Test design and test scenarios per user story and at system/SoS-level were developed as part of the continuous solution design phase. Unit test, integration test (using stubs) and sprint test were done as in-sprint test activities per user story. After each sprint NPRA was responsible for executing a control point. The control point consisted of a demonstration of the sprint deliverable (sprint demo) and a verification phase to make sure all deliverables were completed according to the Definition of Done. Continuous automated and manual testing was performed in parallel with the sprints. The sprints were followed by a three-week final system test (hardening sprint), and a 6-8-week user acceptance test performed by NPRA.

3.     Dealing with system integration pitfalls and challenges

Continuous design and development kept a steady pace, however when transitioning to high-level integration testing, we started to experience several challenges:

  • Unaligned SoS development plans
  • Uncomplete SoS integration designs and SoS integration test scenarios
  • Insufficient test automation coverage

3.1        Dealing with unaligned SoS development plans

Challenge. When starting high level SoS integration testing we experienced that insufficient coordination of SoS deliverables caused unaligned development and test plans, hence delays to the planned SoS integration test execution. The scope to be implemented, dependencies and timelines important to the Autosys project was communicated and discussed with all system owners in the SoS at the start of every release. However, the regular follow up was done in a fragmented and ad hoc fashion. This soon escalated to unsynchronized plans and delayed the availability of production candidates of all integrating systems in our test environments. The test team experienced different scenarios, as illustrated in Figure 3. I.e. according to the development plan the SoS integration test team could start SoS integration testing in sprint 4, however several of the integrating systems would in reality not be ready until UAT. It became challenging to accomplish the goal of executing an early and structured SoS integration test of business processes

Our designers, developers and testers found it challenging to have a complete overview and control of how transaction patterns and data combinations could affect all other systems in the SoS. This was a known risk and challenge, and our initial and preferred mitigation was to identify defects through early SoS integration testing. However, having delays to the SoS integration test execution resulted in increased risk of identifying integration defects and misunderstandings late.

Another issue was that other projects and owners of the other systems in the SoS used different Jira instances than Autosys, and we had no tool that supported linking between the dependent user stories. Due to these challenges the quality of the solution was questioned by several system owners and a dawning lack of trust in the project’s capability in meeting the deadlines pushed the project management to act.

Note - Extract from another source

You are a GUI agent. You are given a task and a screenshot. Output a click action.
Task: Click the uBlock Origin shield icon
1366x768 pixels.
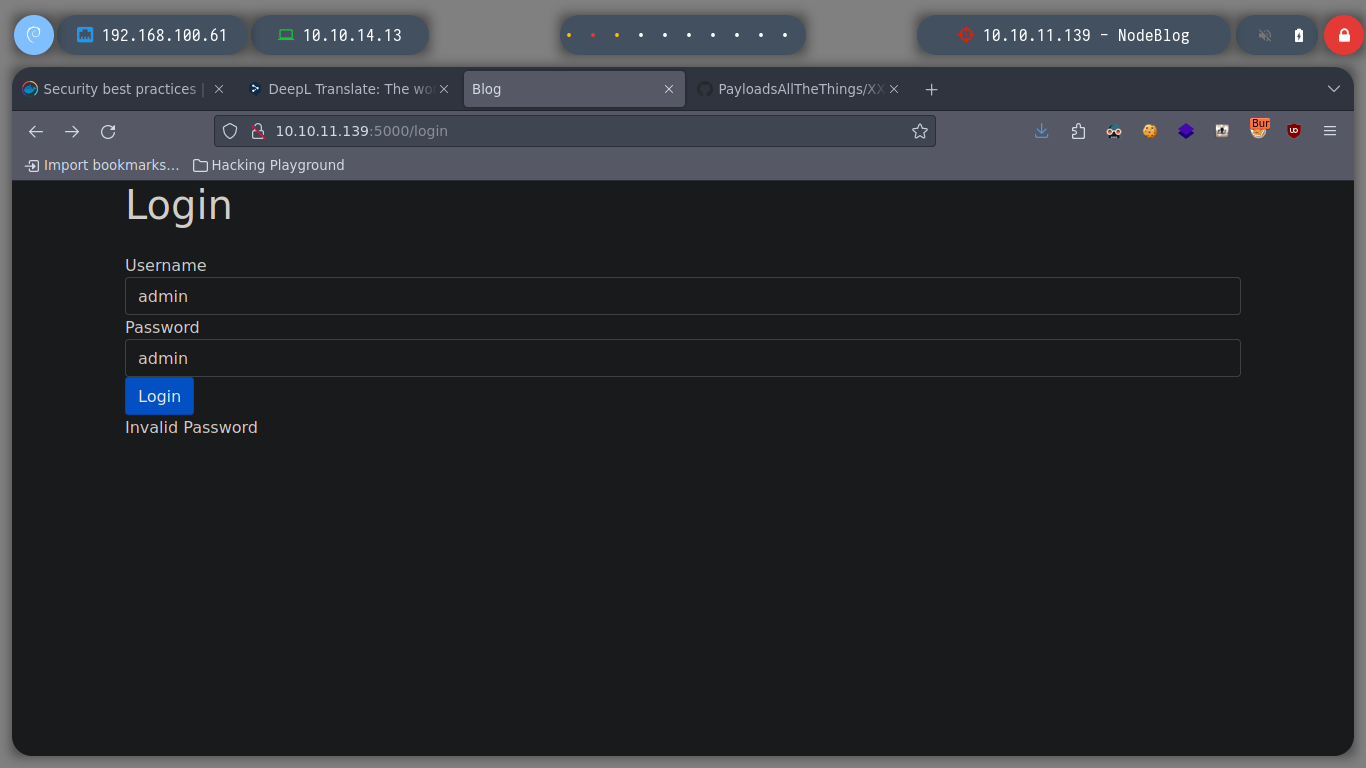click(x=1294, y=131)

Figure 3. Delays resulted in late SoS integration testing with production candidates of all systems

Our solution. Due to the complexity and scope of the SoS integrations we learned that the design and Scrum teams needed support in dealing with SoS integrations. The project management decided to strengthen the SoS integration team to gain better control with SoS integration deliverables, and with extensive focus on the systems that were not within direct control of the Autosys project. Our priority was to make sure deliverables that had dependencies was delivered in a timely fashion, reducing the use of stubs in high-level integration testing. The SoS integration team had extra personnel added to the team; and representatives from the Scrum teams, test managers and selected system owners from the integrating systems participated in weekly stand-up meetings. The technical integration and interface specifications were rarely an issue; however, the development of corresponding modifications could have delays. These meetings therefore focused on sharing information on status and discussing potential actions and work arounds if delays were reported.

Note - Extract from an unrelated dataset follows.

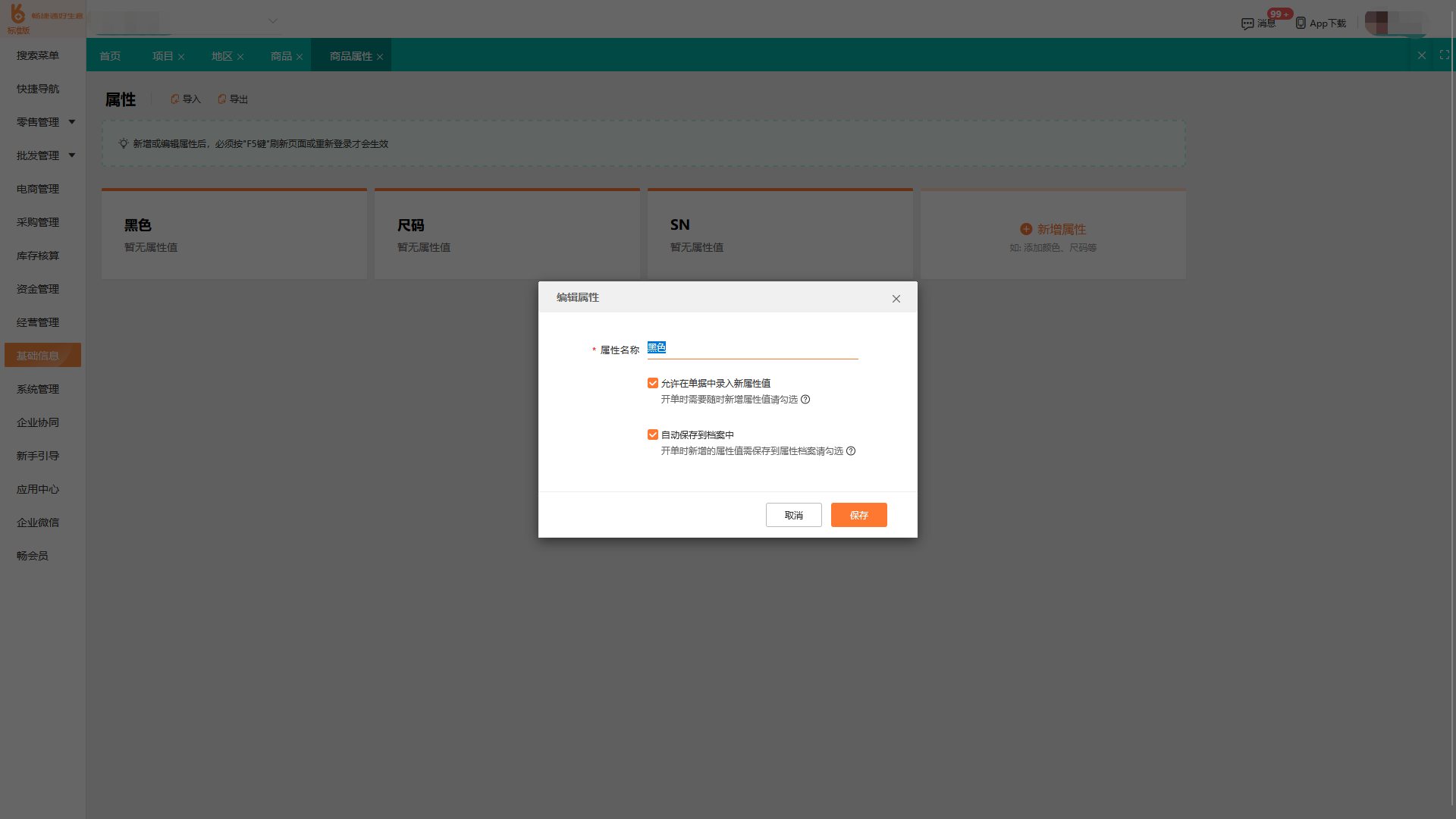Viewport: 1456px width, 819px height.
Task: Click the 属性名称 input field
Action: click(752, 347)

Figure 4. Jira link types documenting user story dependencies


To support the status and progress reporting we modeled all dependencies using Jira. The SoS integration team got access to all relevant Jira instances, and user stories with dependencies to other systems were tagged in Jira using a custom field. The SoS integration team decided to use Jira-linking to group all user stories with dependencies. The concept is illustrated in Figure 4. The team then used different link types to support the tracking of the status of user stories necessary to be completed before SoS integration testing without stubs could be performed. Due dates on the user stories were set on all relevant user stories and aligned with the test plans. By using this method all dependencies were automatically displayed in Jira. The flowing link types were used:

  • DEP_ON (dependent on): user stories that were required to be delivered in front of Scrum team development. I.e. interface contracts.
  • SIT_1 (system integration level 1): user stories that needed to be implemented to enable connection to the external systems test environment, including access to stubs. These user stories had to be delivered to start first wave of high level SoS integration testing.
  • SIT_2 (system integration level 2): user stories that needed to be delivered before complete functional business process testing could be executed with production candidate versions of the external systems.

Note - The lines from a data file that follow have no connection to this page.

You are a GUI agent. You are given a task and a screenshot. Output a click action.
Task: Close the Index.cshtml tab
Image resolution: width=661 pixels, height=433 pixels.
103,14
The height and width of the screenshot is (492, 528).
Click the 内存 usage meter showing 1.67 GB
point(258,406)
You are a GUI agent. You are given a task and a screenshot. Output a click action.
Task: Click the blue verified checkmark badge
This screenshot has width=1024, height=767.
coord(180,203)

The goal was to complete integration testing at SIT_1-level by completion of the final system test, and that all necessary user stories linked with SIT_2 were released to the test environment upon UAT start.

Figure 5. Combining SIT status and test effort reporting

The SoS integration team lead and SoS integration test manager collaborated on the status reporting and reported weekly to the project management team. As the test team relied heavily on risk based testing, a new status reporting template combining status of the SoS integration testing and the test effort was established (Figure 5). The report also provided information on whether SoS integration testing using production candidates or stubs had started.

Results. Having a dedicated team continually doing structured coordination and follow up on delivery plans, dependencies and progress, the project lowered the risk of not meeting the deadlines due to SoS integration testing delays. By the start of the UAT we managed to have most of the SoS value-chain tested at SIT_1-level and SIT_2-level integration testing had started for several of the systems. The SoS coordination and follow up continued through all sprints and the team continued their work during all following releases. We did not experience having an SoS integration component team as defragmentation of responsibilities or as any negative to the projects or the agile ways of working.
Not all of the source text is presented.